(INFORMATION SUPPLIED Opens)

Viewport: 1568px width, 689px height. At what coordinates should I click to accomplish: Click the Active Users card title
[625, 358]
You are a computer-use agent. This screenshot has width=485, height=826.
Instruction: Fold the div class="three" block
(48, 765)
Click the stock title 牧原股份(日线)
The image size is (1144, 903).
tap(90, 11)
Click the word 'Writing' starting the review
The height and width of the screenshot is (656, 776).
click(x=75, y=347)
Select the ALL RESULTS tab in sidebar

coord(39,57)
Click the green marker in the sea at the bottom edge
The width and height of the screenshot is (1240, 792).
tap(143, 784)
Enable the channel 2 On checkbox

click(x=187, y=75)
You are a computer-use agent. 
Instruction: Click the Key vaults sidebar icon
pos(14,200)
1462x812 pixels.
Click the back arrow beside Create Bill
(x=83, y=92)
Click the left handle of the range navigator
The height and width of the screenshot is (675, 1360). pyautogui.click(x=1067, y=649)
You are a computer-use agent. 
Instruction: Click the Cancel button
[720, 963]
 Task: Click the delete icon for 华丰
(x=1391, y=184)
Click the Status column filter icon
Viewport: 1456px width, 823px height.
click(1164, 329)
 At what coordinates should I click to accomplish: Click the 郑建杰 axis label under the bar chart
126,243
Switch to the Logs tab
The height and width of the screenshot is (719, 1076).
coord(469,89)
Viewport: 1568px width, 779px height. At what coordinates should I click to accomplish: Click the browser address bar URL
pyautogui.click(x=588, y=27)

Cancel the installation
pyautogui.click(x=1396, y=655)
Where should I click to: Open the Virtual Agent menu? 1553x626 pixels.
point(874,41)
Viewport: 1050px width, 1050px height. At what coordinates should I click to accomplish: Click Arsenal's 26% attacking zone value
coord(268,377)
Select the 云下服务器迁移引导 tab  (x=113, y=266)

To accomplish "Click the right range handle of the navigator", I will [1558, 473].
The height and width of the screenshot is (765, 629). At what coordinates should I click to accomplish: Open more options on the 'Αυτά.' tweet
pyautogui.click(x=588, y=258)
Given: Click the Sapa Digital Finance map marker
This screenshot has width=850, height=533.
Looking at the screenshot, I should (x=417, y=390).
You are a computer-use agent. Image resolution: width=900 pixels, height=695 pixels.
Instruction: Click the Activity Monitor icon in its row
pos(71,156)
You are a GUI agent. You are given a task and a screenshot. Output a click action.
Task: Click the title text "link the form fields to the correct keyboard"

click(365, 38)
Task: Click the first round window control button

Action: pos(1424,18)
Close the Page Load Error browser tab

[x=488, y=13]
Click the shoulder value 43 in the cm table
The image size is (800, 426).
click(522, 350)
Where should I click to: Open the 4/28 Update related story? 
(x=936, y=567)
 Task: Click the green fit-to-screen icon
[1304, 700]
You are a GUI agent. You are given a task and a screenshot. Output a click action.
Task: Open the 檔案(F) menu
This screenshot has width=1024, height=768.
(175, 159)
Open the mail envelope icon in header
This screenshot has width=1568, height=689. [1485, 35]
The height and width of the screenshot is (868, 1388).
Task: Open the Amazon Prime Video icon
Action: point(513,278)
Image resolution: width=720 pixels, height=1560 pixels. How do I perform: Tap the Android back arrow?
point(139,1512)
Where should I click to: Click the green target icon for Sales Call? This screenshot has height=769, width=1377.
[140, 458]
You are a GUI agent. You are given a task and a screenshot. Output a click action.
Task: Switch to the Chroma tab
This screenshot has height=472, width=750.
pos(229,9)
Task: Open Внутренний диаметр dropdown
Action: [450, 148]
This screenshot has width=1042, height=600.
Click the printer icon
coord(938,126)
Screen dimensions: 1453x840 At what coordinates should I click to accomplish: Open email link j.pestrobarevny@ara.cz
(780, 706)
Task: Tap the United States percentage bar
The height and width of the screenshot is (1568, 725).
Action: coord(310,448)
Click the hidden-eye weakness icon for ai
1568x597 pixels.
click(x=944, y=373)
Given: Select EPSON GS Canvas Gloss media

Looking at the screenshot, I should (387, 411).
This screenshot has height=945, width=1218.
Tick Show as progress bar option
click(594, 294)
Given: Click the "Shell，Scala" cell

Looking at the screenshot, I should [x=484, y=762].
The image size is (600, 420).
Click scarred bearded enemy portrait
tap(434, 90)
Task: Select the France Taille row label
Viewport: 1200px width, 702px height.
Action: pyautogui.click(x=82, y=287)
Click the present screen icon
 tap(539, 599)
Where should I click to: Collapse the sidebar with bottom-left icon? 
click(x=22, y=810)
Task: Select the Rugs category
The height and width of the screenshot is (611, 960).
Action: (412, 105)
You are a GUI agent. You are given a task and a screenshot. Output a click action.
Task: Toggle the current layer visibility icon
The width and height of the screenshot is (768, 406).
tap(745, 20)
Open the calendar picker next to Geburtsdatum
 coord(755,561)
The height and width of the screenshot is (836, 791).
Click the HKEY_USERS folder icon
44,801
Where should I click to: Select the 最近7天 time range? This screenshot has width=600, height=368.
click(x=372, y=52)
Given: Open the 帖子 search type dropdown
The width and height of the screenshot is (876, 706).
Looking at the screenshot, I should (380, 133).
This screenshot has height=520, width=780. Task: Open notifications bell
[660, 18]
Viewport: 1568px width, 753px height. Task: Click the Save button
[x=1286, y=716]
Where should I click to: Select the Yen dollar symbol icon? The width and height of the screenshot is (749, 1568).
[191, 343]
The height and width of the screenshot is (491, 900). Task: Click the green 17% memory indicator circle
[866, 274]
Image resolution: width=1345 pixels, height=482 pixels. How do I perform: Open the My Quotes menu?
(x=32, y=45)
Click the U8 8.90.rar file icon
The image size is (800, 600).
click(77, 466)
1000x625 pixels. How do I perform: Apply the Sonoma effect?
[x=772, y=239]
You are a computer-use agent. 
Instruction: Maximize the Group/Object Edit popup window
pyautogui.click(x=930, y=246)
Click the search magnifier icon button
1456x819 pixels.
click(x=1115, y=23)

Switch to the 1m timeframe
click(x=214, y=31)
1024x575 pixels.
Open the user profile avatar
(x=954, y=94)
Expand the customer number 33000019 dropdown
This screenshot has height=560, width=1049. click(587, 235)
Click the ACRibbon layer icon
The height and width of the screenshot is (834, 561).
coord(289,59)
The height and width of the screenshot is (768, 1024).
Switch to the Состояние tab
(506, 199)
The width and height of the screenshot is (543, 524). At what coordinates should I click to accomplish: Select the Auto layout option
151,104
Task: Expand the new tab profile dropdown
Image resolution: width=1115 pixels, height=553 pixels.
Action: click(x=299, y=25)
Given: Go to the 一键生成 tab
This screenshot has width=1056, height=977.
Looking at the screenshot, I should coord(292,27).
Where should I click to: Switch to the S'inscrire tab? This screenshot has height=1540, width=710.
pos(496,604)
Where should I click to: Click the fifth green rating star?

(INFORMATION SUPPLIED Closes)

TASK ITEM
In the records above, find each line with the string "layer" and list it.

REPLY TO THE TASK
Task: Toggle the current layer visibility icon
Click the ACRibbon layer icon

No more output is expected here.